S’il y a du liquide synovial, qui distend l’articulation et gonfle le genou, le médecin fera une ponction articulaire afin de l’analyser pour confirmer le diagnostic et éliminer une maladie associée à microcristaux (chondrocalcinose ou goutte). La ponction apportera aussi un soulagement à la douleur en diminuant la pression intra-articulaire.
Une simple radiographie du genou confirme le diagnostic de l'arthrose du genou et précise sa localisation : arthrose fémoropatellaire, fémorotibiale ou arthrose tricompartimentaire (en cas d’association des deux localisations). Plusieurs incidences radiologiques doivent être demandées. L’analyse radiologique étudie également l’axe des jambes à la recherche d’une déviation des membres inférieurs ou d’une anomalie architecturale associée (dysplasie dans le cadre d’une arthrose « secondaire »). D'autres examens sont rarement nécessaires.

Quelle est l’évolution de l’arthrose du genou ?

L'évolution de l'arthrose fémorotibiale est variable selon chaque cas. Toutefois, elle est le plus souvent lente, mais entrecoupée par des périodes douloureuses.

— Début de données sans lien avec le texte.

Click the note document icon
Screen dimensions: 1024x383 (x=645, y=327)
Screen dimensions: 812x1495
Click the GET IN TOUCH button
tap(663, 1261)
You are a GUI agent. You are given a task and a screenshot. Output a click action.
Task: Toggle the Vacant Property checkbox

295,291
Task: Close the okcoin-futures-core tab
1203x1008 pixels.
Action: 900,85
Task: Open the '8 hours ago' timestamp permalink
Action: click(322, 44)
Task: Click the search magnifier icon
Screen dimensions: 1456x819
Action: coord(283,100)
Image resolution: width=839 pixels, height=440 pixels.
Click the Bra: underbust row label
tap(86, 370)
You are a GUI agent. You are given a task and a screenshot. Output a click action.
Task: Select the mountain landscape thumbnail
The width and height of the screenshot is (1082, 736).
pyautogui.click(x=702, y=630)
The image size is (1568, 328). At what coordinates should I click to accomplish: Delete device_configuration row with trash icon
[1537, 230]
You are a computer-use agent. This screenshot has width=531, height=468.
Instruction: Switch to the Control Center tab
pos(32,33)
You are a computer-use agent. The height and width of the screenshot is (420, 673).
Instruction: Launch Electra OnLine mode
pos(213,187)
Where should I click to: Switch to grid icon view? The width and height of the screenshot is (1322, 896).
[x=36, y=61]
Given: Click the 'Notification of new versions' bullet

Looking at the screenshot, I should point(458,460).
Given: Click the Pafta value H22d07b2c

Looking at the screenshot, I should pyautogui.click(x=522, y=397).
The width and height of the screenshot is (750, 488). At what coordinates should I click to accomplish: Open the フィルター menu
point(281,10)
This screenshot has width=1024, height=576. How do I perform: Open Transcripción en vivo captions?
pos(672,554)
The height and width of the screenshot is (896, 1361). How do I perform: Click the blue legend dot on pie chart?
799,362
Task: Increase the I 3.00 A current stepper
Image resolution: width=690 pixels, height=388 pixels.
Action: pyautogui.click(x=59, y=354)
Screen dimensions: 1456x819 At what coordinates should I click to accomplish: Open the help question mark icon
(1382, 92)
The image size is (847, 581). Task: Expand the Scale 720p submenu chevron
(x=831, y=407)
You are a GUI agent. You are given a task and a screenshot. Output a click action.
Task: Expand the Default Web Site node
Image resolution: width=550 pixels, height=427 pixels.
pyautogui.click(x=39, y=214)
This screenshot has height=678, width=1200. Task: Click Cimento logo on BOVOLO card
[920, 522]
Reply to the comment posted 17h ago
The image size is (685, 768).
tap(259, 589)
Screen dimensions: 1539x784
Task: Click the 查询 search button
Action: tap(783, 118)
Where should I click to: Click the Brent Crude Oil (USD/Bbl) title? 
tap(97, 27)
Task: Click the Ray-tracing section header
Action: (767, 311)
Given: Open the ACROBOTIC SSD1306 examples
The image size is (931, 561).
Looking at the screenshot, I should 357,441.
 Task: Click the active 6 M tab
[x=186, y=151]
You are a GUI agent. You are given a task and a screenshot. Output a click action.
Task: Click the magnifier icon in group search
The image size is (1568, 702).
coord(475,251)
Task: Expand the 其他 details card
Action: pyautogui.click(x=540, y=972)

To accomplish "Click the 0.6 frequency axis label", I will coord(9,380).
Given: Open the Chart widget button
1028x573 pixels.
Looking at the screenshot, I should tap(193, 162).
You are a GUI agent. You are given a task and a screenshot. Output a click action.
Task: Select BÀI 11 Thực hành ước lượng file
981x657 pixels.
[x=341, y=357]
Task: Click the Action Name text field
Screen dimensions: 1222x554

Il est possible, qu’au début de la maladie arthrosique, une petite lésion du cartilage puisse être totalement réversible. Cela sera sans doute le cas chez les sujets très jeunes, tant que les capacités de cicatrisation du cartilage ne seront pas dépassées (présence de cellules cartilagineuses encore actives = les chondrocytes). Mais, en cas de lésions trop importantes, et surtout à partir d’un certain âge, il sera impossible pour l’organisme de réparer ces lésions. L’arthrose va alors évoluer vers une aggravation, c’est-à-dire une perte progressive du cartilage.
L’aggravation peut-être lente et progressive sur plusieurs dizaines d’années, mais elle est généralement entrecoupée de poussées inflammatoires pendant lesquelles le genou gonfle et la douleur s'intensifie, y compris la nuit. Ces poussées correspondent à une inflammation de la membrane synoviale avec des phénomènes enzymatiques qui risquent d’aboutir à une destruction du cartilage. Cette destruction conduit à la libération de micro-fragments cartilagineux dans l'articulation, microparticules qui, associées aux enzymes, risquent d’amplifier le phénomène inflammatoire si rien n’est fait. Il faut penser à une poussée inflammatoire devant une augmentation de la douleur habituelle qui devient typiquement nocturne, réveillant le malade dans la 2ème partie de la nuit, et s’accompagnant d’une raideur importante et d’un gonflement articulaire (épanchement de liquide synovial dans l’articulation).
Durant la phase chronique, il est recommandé de conserver une activité physique régulière mais, lors des crises douloureuses, il est nécessaire de mettre l’articulation au repos. C’est en effet au cours de cette phase qu’interviennent la fragilisation et la destruction du cartilage.